Exercise » Starting with the first line and ending with the one that holds "Task: Disable Configuration files restore", retype the entries exactly.

Dataset extract »
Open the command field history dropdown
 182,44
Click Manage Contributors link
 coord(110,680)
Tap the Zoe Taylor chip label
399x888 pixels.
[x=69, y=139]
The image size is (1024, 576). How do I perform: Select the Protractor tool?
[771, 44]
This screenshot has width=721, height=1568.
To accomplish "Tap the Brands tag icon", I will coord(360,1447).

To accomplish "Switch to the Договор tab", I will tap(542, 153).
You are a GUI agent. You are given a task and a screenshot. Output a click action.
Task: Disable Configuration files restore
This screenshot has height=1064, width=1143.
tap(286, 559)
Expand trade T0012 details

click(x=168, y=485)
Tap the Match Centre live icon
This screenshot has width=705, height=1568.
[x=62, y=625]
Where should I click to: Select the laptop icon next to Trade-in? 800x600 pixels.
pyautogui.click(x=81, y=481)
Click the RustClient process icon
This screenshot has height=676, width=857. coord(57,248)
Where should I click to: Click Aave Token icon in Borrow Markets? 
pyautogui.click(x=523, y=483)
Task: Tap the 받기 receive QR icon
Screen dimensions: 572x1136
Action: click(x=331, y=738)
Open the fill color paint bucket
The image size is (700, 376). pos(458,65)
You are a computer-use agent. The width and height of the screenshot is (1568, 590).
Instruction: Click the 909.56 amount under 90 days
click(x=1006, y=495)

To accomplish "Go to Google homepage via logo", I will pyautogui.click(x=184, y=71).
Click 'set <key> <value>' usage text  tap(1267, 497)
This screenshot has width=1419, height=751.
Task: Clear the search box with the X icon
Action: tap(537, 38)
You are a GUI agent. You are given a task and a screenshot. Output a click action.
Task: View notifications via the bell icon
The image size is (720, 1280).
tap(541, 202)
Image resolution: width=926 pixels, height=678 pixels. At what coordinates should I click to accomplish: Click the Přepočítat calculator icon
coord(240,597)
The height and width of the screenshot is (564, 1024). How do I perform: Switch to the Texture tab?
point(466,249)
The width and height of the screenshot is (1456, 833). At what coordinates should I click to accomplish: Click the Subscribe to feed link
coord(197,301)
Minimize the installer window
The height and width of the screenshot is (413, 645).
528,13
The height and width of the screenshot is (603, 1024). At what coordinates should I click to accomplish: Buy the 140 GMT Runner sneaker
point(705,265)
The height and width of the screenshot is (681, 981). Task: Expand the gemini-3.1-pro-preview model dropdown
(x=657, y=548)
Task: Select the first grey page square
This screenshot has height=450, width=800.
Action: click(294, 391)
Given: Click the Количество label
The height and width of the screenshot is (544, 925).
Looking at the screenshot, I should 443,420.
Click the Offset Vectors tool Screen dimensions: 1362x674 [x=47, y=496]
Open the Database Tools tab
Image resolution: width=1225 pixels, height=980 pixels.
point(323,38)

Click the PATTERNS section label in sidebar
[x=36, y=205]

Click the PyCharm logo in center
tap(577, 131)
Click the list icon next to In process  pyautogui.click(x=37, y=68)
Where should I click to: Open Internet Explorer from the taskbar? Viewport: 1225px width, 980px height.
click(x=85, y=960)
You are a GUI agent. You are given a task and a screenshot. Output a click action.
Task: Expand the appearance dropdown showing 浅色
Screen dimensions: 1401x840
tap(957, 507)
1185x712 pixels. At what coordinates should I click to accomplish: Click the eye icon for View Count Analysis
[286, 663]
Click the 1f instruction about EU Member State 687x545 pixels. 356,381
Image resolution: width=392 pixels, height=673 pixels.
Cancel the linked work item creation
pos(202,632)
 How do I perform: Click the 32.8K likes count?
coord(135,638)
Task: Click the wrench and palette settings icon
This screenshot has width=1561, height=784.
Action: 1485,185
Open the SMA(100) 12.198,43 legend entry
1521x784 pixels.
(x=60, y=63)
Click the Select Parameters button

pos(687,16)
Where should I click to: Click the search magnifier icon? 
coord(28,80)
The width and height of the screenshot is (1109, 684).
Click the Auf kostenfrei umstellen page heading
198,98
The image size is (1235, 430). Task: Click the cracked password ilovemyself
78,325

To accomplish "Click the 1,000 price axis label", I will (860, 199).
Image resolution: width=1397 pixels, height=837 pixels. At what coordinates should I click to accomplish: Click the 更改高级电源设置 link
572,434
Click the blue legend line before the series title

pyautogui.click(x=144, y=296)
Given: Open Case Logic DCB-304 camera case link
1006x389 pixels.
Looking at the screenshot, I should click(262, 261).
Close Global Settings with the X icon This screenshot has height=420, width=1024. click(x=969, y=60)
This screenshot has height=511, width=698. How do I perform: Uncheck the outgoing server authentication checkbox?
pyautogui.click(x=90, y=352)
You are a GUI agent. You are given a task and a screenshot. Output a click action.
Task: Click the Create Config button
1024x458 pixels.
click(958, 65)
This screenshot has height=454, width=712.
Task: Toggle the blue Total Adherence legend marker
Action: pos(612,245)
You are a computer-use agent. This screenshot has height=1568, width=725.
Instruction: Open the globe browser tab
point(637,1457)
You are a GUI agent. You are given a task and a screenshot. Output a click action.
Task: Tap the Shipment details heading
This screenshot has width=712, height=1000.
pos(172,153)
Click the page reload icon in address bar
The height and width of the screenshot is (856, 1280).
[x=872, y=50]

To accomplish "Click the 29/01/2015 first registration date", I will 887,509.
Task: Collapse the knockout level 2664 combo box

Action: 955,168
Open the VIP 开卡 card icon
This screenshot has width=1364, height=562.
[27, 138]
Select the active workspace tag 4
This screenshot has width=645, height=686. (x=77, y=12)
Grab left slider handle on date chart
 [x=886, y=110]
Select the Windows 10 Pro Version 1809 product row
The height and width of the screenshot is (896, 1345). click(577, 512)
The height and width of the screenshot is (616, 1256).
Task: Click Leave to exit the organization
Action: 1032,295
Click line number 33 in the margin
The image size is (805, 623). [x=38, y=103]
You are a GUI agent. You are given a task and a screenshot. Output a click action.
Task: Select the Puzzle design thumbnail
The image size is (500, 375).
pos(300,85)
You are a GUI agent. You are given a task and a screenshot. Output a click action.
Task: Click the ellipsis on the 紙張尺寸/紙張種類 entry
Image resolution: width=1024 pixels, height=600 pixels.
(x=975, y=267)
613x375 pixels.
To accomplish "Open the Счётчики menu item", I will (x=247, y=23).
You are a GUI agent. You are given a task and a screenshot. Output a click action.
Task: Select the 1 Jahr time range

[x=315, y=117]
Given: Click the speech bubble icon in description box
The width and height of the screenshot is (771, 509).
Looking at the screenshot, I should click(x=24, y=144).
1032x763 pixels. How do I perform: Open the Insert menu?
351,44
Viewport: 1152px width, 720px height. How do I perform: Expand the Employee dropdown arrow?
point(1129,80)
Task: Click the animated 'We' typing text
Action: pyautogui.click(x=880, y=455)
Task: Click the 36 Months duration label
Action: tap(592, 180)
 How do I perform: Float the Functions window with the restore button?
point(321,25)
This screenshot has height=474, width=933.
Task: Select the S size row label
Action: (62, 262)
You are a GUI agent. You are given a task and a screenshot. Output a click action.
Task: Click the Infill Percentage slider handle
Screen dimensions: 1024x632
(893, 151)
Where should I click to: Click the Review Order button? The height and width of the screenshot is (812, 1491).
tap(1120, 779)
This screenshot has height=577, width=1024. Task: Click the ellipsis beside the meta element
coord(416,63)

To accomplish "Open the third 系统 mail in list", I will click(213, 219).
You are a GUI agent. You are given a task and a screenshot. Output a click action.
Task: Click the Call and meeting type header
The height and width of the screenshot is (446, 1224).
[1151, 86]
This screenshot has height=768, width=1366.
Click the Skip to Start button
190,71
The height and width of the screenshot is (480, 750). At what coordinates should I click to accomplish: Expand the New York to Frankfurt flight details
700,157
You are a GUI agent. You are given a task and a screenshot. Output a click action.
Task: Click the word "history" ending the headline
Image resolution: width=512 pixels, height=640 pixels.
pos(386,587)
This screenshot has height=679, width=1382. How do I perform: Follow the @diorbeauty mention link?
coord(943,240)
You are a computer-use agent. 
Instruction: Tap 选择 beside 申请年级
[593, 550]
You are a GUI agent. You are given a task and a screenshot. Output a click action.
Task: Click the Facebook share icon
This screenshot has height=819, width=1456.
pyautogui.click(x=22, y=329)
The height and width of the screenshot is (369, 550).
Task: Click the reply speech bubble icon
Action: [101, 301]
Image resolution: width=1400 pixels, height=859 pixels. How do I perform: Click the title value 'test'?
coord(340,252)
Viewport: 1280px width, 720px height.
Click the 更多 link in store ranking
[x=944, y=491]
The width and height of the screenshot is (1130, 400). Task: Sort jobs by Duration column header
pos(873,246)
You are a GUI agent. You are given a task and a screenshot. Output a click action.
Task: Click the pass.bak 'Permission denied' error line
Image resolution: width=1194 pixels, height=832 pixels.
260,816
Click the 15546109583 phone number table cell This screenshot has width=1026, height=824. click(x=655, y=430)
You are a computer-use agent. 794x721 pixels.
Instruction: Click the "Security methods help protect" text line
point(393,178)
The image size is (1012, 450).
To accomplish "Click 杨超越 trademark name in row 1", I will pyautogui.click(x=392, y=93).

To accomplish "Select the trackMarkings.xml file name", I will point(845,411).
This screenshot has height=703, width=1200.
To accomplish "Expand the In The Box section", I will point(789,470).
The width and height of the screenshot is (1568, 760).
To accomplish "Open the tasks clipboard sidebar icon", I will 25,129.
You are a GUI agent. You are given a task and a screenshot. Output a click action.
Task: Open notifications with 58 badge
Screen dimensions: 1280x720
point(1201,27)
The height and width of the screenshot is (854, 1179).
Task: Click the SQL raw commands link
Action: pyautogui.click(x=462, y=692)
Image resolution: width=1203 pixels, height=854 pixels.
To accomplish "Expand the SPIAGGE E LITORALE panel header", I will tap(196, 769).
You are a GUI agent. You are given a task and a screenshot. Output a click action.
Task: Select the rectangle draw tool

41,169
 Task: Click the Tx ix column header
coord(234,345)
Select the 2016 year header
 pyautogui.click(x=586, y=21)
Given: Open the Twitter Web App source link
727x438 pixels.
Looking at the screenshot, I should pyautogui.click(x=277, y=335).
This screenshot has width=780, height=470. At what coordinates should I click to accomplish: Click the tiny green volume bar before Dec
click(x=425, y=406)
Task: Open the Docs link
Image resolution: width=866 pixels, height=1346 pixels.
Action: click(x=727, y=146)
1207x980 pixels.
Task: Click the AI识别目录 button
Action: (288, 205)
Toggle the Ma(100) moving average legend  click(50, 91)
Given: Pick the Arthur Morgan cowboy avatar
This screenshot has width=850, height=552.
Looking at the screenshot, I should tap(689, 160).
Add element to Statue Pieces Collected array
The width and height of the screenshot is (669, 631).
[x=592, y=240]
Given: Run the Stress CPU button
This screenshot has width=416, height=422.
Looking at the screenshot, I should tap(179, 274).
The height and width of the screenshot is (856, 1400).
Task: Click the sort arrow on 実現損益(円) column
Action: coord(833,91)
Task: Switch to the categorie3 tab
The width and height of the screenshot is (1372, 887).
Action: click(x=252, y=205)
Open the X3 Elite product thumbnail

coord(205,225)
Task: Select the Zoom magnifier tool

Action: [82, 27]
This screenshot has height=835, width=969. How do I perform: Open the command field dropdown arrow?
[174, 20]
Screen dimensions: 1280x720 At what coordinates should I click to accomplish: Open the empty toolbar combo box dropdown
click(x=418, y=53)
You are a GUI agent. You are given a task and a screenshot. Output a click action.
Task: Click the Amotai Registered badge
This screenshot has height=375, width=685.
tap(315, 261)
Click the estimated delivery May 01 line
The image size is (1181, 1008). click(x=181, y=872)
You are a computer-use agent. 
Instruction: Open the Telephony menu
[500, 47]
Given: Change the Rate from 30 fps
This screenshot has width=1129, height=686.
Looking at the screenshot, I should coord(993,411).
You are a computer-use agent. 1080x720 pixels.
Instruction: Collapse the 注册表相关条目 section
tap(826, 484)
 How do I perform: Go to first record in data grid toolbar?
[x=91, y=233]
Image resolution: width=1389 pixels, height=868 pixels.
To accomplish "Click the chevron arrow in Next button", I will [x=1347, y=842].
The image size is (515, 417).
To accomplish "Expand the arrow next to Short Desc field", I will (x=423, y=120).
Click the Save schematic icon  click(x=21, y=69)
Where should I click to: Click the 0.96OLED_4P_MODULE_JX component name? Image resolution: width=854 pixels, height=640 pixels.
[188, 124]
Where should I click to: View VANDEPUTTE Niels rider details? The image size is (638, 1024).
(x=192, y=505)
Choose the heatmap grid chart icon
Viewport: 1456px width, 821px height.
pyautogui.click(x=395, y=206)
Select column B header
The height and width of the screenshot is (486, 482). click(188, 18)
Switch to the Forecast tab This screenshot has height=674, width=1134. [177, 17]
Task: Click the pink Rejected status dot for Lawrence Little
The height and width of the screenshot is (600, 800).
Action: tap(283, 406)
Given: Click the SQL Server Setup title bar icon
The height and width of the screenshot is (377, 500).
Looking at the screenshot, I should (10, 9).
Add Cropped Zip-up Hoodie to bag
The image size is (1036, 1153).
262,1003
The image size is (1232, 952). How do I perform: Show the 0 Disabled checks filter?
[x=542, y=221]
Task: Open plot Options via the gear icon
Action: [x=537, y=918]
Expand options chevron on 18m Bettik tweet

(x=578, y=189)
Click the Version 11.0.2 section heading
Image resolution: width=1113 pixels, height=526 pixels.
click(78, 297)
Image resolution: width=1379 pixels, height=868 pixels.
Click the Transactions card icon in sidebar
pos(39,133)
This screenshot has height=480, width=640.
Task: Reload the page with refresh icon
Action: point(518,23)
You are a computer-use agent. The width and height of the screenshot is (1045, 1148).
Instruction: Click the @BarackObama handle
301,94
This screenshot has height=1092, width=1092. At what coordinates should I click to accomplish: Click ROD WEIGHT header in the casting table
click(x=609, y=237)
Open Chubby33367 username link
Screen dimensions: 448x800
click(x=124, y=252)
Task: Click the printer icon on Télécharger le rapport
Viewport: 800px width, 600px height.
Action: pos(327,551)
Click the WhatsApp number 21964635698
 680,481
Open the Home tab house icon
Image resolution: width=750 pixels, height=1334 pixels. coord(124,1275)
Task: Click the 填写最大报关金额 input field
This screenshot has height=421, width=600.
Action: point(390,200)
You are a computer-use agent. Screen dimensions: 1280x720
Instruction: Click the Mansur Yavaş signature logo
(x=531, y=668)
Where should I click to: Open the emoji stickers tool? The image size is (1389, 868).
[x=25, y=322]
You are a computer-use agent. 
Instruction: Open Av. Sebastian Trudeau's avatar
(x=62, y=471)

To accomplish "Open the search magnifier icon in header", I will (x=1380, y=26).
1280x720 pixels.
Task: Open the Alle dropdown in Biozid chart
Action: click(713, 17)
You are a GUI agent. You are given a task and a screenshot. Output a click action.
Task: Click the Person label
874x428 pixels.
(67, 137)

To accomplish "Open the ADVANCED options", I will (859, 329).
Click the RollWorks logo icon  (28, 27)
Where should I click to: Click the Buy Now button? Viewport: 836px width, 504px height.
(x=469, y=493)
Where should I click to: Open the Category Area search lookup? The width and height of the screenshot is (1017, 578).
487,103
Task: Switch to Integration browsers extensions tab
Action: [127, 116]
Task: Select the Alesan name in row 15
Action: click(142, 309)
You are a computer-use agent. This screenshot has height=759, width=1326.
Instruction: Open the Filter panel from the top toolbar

Response to the exercise »
Open the command field history dropdown
 182,44
Click Manage Contributors link
 coord(110,680)
Tap the Zoe Taylor chip label
399x888 pixels.
[x=69, y=139]
The image size is (1024, 576). How do I perform: Select the Protractor tool?
[771, 44]
This screenshot has width=721, height=1568.
To accomplish "Tap the Brands tag icon", I will coord(360,1447).

To accomplish "Switch to the Договор tab", I will tap(542, 153).
You are a GUI agent. You are given a task and a screenshot. Output a click action.
Task: Disable Configuration files restore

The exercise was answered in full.